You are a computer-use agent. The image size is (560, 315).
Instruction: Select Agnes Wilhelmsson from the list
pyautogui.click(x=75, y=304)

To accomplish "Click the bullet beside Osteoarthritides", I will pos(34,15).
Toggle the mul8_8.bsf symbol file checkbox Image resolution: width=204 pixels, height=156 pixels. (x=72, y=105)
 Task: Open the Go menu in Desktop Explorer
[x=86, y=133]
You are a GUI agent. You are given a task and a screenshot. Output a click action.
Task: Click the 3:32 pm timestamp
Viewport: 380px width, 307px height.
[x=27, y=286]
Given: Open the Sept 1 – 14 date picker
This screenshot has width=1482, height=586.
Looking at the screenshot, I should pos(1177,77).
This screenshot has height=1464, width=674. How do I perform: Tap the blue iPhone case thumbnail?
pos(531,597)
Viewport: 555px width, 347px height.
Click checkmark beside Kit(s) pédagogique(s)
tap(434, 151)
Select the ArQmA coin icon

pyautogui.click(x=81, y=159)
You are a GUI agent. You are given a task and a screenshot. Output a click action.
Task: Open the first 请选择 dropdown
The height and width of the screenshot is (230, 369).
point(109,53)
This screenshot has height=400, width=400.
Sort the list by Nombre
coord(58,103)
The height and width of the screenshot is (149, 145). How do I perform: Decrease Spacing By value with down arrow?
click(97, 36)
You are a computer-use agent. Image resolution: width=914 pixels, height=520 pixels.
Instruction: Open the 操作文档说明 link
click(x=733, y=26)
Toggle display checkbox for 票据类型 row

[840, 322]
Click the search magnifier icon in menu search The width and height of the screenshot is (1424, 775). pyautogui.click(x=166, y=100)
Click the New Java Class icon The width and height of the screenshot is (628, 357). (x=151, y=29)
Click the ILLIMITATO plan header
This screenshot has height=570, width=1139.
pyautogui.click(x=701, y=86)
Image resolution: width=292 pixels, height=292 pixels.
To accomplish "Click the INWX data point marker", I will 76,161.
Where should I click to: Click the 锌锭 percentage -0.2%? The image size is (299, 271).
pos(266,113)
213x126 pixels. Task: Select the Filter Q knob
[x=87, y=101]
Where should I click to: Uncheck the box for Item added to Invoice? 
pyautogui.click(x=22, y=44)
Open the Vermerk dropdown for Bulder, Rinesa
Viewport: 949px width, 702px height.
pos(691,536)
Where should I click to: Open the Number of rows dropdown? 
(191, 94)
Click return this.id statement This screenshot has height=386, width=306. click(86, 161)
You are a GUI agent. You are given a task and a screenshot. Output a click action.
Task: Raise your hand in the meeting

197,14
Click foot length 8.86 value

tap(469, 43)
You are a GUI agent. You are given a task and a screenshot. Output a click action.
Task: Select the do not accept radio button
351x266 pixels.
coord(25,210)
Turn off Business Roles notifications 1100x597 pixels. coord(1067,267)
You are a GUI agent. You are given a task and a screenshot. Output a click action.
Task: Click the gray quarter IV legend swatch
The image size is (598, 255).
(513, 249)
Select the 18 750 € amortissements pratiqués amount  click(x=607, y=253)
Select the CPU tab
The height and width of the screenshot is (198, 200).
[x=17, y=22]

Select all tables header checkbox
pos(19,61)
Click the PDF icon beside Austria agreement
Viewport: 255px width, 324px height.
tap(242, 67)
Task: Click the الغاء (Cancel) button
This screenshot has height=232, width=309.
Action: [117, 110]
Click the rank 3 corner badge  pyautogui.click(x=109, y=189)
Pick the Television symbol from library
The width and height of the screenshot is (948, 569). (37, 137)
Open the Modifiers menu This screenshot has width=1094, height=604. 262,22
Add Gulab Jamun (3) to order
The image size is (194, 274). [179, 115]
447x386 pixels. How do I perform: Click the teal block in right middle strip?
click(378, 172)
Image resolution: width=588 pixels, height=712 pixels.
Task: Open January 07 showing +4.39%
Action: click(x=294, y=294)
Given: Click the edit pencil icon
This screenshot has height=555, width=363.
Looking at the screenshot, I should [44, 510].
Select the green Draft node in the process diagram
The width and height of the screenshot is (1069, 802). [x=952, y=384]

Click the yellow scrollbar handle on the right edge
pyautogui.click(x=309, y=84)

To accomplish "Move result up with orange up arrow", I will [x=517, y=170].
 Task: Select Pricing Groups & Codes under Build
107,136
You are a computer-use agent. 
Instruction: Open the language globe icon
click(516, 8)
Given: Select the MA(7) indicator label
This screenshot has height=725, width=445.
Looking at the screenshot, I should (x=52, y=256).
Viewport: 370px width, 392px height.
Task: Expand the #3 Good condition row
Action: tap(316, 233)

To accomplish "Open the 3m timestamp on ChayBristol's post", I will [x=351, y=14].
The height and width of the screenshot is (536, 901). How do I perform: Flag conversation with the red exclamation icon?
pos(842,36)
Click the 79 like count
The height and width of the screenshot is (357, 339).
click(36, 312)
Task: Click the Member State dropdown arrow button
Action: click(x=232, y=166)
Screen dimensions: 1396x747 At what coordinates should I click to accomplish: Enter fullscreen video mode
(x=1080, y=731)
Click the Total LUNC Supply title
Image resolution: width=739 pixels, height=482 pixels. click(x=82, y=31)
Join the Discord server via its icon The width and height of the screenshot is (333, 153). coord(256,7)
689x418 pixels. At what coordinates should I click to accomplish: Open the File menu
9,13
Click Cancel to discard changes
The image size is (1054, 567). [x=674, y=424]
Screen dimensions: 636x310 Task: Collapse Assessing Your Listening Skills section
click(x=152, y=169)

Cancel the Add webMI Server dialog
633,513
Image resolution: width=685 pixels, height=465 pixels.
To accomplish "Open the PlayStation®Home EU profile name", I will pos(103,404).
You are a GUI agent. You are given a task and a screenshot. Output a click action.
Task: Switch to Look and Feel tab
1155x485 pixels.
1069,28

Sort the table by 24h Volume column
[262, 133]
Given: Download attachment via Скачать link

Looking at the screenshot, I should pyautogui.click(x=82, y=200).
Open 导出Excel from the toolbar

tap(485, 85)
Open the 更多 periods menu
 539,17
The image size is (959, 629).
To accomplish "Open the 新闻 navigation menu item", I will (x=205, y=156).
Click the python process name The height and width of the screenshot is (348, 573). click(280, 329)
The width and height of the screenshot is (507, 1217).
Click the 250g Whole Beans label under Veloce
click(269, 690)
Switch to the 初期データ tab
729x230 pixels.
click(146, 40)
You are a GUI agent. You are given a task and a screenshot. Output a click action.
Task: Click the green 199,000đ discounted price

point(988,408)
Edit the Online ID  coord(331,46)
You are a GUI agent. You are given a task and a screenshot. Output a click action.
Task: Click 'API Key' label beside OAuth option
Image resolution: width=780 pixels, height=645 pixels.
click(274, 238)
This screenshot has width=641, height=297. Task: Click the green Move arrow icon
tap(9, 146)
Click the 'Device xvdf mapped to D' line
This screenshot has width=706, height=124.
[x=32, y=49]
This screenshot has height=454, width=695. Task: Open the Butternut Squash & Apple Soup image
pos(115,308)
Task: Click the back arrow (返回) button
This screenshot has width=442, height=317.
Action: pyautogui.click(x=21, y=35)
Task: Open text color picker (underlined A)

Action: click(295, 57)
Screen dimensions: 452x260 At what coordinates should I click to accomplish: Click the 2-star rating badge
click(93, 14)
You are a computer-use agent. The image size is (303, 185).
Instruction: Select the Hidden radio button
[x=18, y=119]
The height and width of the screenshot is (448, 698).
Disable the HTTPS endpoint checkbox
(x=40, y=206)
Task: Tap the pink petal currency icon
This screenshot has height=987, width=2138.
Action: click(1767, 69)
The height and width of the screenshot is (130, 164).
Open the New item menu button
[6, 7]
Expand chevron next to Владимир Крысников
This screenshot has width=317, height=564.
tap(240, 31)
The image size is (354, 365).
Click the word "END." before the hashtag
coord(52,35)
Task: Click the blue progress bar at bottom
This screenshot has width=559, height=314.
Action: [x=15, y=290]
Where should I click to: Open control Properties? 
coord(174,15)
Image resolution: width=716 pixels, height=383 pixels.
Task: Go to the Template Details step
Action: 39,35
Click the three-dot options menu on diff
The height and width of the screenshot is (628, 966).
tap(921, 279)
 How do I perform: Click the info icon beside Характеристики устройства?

= = =

Where the word "timestamp" shows up in a line of the records above, count that line; then give the count by itself.

• [Answer section]:
2